# Toshiba Satellite L500-1UR



## Jeeper (1. April 2010)

Hi, also ich wollte mir ein neues Notebook zulegen und da hab ich heute in der Zeitung dieses Notebook in der Media Markt Werbung gesehen und wollt von euch wissen ob das wohl für WoW gut wär?

Toshiba Satellite L500-1UR


----------



## Renox110 (1. April 2010)

Ich rate dir, dir niemals einen Laptop zu kaufen!


----------



## Durag Silberbart (1. April 2010)

Nichts gegen Lapis. Diese sind für ihr Einsatz Gebiet sehr gut. Doch dieses Gebiet ist nicht WOW. 
Die Wärme Entwicklung in dem Gerät könnte über die Normale WOW spielzeit Täglich an Schäden in dem Gerät nach sich ziehen.

Wenn man nur Durchschnittlich WOW am Tag spielt ist ein PC immer die erste Wahl.


----------



## Anser (1. April 2010)

Renox110 schrieb:


> Ich rate dir, dir niemals einen Laptop zu kaufen!



Also wenn du schon so sprüche kloppst dann solltest du die bitte auch begründen.

Also ich kann dir aus Erfahrung sagen das ich http://www.notebooksbilliger.de/packard+bell+lj65+17+zoll+63285 habe und super zufrieden bin. WoW ist für die Maschine ein Klacks ich bin mir aber sicher das es auch besser und teurer geht wenn mann es drauf anlegt 


			Dieser Inhalt steht nur eingeloggten Mitgliedern zur Verfügung.


----------



## Ordischa (1. April 2010)

hm keine ahnung warum der poster über mir dir rät nie ein laptop zu kaufen. aber jedem tierschen sein plesierchen. ich habe auch einen lappi und spiele mit diesem wow. und habe keine probleme damit. allerdings würde ich dir das notebook nicht empfehlen. ein bisschen mehr leistung sollte schon sein. wenn dann solltest du ca. 1000 € ausgeben. damit bist du dann mehr oder weniger auf der sicheren seite


----------



## Xartoss (1. April 2010)

n bekannter zoggt mitm lappi  ( samsung r40 plus )

2 * fenstermodus , 20fps

normal 40-60 fps 




astrein spielbar !!!!


----------



## FirebladeX (1. April 2010)

Renox110 schrieb:


> Ich rate dir, dir niemals einen Laptop zu kaufen!



Wieso ich spiele auch schon seitlangem mit einem Asus G2 des ding is perfekt hat mich damals zwar 1400 euro gekostet aber des wars wert es hat immer noch genug leistung für die meisten neuen spiele.. das erste mit dem er probeme hat ist bisjetzt Battlefield Badcompany 2 auf höchster auflösung..

Ich habe es mittlerweile seit 2 jahren un bin echt zu frieden. 

Also ein Laptop ist grundsätzlich nützlich da es wenigplatz braucht dennoch solltest du wen dann darauf achten das es ein gutes ist da man ein laptop nicht selbst aufrüsten kann es seih denn man ist ein spezi^^ Nachteil ist eben der preis aba was soll man machen^^


----------



## mumba (1. April 2010)

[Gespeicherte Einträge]

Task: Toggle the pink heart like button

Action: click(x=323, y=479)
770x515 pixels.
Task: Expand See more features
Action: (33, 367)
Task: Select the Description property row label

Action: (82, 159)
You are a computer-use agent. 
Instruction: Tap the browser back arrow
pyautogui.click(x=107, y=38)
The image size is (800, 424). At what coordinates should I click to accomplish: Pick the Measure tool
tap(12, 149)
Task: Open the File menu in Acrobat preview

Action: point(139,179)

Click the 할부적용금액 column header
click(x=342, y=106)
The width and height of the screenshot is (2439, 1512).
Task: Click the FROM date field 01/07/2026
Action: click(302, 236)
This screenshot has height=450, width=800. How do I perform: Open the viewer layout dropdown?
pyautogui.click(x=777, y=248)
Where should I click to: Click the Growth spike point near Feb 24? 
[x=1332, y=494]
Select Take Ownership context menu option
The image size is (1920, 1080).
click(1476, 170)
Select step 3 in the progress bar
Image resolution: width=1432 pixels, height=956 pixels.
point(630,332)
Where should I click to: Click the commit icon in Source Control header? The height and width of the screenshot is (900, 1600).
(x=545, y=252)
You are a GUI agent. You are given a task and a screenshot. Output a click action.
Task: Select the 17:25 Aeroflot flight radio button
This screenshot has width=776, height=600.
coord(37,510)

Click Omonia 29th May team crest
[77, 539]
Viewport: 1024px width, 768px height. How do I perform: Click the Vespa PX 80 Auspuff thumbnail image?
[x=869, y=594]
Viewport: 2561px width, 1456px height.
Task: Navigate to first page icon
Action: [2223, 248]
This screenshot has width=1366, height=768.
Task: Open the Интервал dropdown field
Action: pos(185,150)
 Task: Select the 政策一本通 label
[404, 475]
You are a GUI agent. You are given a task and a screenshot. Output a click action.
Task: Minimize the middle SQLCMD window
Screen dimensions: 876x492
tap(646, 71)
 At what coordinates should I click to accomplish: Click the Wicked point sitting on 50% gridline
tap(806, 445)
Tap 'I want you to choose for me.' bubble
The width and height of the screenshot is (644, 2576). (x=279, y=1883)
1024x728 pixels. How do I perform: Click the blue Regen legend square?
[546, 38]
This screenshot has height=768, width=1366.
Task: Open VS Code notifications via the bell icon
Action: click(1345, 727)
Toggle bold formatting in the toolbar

GESTELLTE AUFGABE:
Gib den Forenthread zum Toshiba Satellite L500-1UR wortgetreu aus, und zwar von „Wieso ich spiele“ bis einschließlich „mumba (1. April 2010)“. Die Auflistung stammt aus einer anderen Quelle.

ENDERGEBNIS:
Wieso ich spiele auch schon seitlangem mit einem Asus G2 des ding is perfekt hat mich damals zwar 1400 euro gekostet aber des wars wert es hat immer noch genug leistung für die meisten neuen spiele.. das erste mit dem er probeme hat ist bisjetzt Battlefield Badcompany 2 auf höchster auflösung..

Ich habe es mittlerweile seit 2 jahren un bin echt zu frieden. 

Also ein Laptop ist grundsätzlich nützlich da es wenigplatz braucht dennoch solltest du wen dann darauf achten das es ein gutes ist da man ein laptop nicht selbst aufrüsten kann es seih denn man ist ein spezi^^ Nachteil ist eben der preis aba was soll man machen^^


----------



## mumba (1. April 2010)